Bu sekiz aşamalı döngünün rolü, sonraki reaksiyonlar için daha yüksek enerjili elektron taşıyıcıları üretmektir - 3 NADH, bir FADH2 (azaltılmış flavin adenin dinükleotid) ve bir GTP (guanosin trifosfat).
Bunlar mitokondriyal membran üzerinde elektron taşıma zincirine girdiğinde, oksidatif fosforilasyon adı verilen bir işlem, elektronları bu yüksek enerjili taşıyıcılardan oksijen moleküllerine kaydırır ve sonuçta glikoz molekülü başına 36 (veya muhtemelen 38) ATP molekülünün üretimi " akışyukarısı."
Aerobik metabolizmanın çok daha yüksek verimliliği ve verimi, esasen bugün prokaryotlar ve ökaryotlar arasındaki temel farkların tümünü, bir öncekiyle ikincisine yol açtığına inanıyor.

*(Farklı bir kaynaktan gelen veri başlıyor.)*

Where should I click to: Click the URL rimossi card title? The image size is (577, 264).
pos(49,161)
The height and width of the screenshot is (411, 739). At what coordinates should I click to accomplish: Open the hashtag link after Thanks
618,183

Glikoliz ve glukoneogenez arasındaki fark
Glikoz hem glikoliz hem de glukoneogenezde rol oynar. Glikoliz, enerji için glikozun parçalanmasıdır; glukoneogenez, küçük moleküllerdeki yeni glikozun sentezidir. Glikoliz ve glukoneogenez arasındaki temel fark, birincisinin katabolik ve ikincisinin anabolik olmasıdır.
Glikoliz nasıl oluşur?
Glikoliz, altı karbonlu şeker molekülü glikozundan ATP formunda enerji elde etmek için anaerobik bir araçtır. Glikoliz ürünleri, 2 NADH ile birlikte piruvat ve 2 ATP'dir. İlk reaksiyonlar 2 ATP yatırımı gerektirirken, getiri reaksiyonları karışıma 4 ATP döndürür.